◆ **WRITTEN TASK**
Update the rows starting at the line containing "Image resolution: width=814" and ending at the line containing "(x=525, y=188)", replacing "Pull requests" with "Merge requests" and leaving everything else unchanged. Give back only these rows.

◆ **GIVEN DATA**

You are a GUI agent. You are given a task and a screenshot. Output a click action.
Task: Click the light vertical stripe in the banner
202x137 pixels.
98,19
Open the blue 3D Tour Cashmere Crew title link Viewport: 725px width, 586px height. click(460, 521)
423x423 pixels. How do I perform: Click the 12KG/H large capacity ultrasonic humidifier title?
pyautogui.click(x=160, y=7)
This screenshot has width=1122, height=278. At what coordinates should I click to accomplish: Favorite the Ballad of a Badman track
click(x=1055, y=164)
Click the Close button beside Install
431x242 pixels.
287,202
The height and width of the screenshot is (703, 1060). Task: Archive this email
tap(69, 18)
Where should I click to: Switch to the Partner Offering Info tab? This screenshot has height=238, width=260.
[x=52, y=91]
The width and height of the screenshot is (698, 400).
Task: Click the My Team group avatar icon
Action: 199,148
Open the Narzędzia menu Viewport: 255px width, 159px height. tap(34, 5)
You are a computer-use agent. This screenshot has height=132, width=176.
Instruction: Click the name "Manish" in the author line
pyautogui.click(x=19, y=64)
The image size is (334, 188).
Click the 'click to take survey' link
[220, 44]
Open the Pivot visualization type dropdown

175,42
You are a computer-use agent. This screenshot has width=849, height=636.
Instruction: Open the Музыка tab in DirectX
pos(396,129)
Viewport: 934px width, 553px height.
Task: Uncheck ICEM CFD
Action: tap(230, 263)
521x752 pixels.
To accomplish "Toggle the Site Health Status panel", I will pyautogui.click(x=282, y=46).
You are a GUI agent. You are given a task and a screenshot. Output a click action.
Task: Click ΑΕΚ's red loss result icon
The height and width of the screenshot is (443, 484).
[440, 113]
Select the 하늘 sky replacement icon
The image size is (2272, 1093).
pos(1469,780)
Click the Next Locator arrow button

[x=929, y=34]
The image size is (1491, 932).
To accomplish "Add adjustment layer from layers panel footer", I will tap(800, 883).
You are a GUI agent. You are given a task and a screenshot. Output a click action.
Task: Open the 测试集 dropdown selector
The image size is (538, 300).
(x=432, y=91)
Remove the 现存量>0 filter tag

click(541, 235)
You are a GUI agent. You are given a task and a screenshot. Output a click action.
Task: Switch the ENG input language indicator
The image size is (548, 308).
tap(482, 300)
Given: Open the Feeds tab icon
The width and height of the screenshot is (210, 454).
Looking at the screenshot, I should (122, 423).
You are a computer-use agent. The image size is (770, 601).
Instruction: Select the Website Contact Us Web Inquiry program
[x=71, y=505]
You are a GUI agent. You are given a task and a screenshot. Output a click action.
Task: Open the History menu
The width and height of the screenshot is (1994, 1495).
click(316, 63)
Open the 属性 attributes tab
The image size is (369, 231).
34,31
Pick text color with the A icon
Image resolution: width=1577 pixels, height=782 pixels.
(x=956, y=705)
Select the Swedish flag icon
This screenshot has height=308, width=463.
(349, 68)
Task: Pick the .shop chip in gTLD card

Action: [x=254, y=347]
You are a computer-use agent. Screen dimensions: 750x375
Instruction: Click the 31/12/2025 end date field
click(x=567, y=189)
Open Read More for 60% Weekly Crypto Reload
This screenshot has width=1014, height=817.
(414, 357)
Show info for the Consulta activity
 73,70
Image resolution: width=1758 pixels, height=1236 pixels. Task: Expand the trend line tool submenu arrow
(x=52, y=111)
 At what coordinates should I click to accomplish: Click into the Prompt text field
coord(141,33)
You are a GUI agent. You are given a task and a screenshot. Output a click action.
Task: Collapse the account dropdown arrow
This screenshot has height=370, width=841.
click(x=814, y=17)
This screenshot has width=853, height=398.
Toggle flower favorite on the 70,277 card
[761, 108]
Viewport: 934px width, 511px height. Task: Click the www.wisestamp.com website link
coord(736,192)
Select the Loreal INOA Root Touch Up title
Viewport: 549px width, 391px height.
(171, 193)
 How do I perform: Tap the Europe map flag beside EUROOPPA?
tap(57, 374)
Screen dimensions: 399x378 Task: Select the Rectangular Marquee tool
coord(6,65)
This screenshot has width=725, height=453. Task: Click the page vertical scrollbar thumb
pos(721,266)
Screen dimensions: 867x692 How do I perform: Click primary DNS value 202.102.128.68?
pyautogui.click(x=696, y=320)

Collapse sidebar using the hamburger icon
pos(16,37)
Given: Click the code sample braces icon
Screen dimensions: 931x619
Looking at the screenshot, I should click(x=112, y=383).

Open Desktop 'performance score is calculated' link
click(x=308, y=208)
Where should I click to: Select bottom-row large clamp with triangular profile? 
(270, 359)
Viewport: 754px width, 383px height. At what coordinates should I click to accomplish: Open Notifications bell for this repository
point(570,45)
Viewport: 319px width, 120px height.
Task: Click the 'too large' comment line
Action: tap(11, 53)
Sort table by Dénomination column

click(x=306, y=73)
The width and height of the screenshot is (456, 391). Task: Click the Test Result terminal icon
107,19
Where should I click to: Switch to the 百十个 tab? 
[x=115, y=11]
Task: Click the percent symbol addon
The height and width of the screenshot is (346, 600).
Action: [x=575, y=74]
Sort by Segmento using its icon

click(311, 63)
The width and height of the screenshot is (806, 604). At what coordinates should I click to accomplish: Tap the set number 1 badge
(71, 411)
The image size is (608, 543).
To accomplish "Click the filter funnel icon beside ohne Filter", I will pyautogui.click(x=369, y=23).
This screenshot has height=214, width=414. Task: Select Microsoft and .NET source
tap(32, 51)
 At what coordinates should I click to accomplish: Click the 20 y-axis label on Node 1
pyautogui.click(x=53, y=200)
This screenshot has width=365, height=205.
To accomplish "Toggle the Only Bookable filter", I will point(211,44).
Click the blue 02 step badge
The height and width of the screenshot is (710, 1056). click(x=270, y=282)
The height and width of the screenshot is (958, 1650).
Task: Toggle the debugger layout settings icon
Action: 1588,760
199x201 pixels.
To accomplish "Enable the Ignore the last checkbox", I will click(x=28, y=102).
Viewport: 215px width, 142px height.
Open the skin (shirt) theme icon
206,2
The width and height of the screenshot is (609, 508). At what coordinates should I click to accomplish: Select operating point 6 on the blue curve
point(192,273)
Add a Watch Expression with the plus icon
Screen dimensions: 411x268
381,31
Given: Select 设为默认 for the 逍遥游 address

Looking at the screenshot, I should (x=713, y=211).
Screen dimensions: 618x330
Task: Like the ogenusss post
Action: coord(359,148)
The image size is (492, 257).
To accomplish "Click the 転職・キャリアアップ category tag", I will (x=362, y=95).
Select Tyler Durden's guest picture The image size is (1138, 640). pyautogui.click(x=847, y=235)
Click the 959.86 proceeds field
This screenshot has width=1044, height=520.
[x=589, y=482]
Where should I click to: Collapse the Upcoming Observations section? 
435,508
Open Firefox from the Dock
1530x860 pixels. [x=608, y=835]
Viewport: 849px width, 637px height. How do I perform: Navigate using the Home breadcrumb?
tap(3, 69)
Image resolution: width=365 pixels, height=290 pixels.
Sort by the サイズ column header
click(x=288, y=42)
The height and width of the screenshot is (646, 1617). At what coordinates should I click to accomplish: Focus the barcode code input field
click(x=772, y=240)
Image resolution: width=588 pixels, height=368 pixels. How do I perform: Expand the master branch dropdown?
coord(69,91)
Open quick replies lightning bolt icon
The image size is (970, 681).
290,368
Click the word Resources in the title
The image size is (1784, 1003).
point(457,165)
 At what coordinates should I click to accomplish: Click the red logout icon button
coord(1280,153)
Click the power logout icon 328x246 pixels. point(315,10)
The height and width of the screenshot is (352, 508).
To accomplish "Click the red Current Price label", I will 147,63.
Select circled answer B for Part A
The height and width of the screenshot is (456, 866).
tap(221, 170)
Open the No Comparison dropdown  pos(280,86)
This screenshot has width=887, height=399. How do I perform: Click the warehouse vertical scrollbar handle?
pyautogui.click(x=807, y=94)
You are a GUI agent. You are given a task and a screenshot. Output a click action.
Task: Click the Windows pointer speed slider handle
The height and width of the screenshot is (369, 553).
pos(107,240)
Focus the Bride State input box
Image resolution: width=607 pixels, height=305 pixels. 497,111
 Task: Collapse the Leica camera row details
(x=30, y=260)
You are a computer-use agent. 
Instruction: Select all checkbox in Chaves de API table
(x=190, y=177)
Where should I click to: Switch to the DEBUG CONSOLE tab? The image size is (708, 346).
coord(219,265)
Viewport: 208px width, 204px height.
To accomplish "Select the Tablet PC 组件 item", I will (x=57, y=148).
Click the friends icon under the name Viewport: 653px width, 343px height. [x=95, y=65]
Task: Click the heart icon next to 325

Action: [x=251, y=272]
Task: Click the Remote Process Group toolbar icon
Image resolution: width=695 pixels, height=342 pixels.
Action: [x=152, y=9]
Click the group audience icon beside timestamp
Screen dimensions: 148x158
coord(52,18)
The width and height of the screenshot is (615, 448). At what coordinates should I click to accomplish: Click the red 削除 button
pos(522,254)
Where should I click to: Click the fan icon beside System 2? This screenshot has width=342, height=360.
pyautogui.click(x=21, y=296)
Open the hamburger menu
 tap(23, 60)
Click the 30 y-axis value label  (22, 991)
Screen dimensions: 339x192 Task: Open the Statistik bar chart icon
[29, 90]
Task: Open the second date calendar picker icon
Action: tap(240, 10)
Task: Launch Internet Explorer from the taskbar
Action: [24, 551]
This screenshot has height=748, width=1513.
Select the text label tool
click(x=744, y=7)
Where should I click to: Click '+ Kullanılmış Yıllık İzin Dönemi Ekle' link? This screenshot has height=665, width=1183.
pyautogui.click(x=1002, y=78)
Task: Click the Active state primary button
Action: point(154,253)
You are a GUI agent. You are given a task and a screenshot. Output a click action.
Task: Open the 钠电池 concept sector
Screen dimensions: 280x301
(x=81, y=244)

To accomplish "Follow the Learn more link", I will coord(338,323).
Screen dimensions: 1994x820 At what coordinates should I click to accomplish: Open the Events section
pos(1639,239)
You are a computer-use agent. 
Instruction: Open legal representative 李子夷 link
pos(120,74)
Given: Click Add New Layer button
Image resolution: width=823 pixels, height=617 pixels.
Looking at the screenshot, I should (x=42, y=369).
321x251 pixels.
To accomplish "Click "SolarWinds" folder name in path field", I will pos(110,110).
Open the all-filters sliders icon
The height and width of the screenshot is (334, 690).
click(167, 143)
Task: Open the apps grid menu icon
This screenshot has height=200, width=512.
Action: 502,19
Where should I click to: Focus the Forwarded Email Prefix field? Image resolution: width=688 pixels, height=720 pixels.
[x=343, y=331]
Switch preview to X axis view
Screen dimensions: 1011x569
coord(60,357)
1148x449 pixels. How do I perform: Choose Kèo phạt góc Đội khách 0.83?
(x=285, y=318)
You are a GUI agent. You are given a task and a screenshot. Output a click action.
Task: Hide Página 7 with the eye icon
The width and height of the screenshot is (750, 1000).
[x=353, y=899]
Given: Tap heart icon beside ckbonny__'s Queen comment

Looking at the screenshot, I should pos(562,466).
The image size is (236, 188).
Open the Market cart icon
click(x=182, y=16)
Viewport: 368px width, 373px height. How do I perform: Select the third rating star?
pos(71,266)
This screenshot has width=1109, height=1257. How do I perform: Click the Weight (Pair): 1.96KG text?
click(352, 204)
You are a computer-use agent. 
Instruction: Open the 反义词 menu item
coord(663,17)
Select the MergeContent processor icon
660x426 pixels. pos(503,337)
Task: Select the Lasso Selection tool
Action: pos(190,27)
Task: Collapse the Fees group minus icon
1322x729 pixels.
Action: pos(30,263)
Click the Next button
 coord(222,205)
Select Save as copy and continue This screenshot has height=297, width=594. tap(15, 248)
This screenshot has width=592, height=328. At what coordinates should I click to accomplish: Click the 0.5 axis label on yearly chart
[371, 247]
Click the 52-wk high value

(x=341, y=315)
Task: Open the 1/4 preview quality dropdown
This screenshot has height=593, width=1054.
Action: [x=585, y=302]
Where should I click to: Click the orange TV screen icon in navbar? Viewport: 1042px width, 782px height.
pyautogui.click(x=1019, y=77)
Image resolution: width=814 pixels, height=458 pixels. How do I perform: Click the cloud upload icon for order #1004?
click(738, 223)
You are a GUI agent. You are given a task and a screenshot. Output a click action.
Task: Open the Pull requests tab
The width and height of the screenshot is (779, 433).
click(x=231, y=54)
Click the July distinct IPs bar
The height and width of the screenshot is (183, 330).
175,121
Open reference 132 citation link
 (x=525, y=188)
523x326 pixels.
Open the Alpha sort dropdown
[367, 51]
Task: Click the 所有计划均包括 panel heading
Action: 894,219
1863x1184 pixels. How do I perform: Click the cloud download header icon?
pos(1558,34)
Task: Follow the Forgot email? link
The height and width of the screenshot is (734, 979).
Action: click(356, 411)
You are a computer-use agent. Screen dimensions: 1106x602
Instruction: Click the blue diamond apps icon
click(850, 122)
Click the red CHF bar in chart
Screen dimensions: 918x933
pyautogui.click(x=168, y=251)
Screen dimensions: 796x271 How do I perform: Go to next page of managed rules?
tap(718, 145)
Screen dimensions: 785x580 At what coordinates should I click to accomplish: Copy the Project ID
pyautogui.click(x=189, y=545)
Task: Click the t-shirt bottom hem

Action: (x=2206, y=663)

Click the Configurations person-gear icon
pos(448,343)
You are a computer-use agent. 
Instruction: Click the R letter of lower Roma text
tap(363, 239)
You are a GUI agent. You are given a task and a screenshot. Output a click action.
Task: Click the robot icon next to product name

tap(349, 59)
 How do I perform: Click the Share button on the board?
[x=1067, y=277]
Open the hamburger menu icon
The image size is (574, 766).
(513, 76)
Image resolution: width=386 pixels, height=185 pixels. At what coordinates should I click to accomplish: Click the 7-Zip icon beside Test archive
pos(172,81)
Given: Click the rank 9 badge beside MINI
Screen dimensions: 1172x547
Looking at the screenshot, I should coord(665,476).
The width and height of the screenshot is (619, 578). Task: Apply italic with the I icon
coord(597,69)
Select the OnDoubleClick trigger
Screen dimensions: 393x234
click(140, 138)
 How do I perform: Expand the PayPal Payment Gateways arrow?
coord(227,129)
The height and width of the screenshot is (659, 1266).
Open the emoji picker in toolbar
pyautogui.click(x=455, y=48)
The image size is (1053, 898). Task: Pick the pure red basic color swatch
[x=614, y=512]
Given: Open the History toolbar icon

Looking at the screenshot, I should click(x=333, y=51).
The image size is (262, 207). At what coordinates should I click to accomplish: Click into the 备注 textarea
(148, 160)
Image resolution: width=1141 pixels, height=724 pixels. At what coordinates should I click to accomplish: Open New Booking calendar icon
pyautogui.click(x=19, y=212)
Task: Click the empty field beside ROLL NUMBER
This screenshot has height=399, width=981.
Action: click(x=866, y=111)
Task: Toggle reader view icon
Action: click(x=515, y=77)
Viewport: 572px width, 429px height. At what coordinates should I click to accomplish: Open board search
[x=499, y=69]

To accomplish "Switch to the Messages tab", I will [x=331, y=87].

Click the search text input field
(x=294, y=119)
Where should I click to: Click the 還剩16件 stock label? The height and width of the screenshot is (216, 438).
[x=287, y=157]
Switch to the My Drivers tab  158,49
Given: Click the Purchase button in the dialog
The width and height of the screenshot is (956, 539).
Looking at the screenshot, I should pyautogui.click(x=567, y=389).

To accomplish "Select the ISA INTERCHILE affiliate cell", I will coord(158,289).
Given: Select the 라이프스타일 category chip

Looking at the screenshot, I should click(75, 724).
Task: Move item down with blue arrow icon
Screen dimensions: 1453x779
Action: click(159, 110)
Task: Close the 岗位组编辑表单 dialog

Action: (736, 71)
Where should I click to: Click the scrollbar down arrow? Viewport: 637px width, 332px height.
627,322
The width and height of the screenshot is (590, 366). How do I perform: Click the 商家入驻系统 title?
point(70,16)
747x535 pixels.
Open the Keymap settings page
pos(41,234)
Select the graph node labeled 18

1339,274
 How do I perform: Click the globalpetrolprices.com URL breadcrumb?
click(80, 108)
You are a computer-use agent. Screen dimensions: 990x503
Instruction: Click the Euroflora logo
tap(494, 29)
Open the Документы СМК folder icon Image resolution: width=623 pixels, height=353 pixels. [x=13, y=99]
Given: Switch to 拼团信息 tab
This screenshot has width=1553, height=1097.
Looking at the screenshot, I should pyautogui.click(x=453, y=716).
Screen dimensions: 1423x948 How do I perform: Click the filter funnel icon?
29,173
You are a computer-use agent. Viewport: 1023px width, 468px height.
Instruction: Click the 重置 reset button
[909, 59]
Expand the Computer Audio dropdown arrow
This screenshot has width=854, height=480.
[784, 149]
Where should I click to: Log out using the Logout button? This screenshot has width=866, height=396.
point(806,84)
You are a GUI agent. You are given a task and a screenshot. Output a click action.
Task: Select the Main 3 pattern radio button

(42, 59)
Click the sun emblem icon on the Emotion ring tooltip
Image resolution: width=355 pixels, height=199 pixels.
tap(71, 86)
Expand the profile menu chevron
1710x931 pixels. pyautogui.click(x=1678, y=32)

◆ **RESULT**
Image resolution: width=814 pixels, height=458 pixels. How do I perform: Click the cloud upload icon for order #1004?
click(738, 223)
You are a GUI agent. You are given a task and a screenshot. Output a click action.
Task: Open the Merge requests tab
The width and height of the screenshot is (779, 433).
click(x=231, y=54)
Click the July distinct IPs bar
The height and width of the screenshot is (183, 330).
175,121
Open reference 132 citation link
 (x=525, y=188)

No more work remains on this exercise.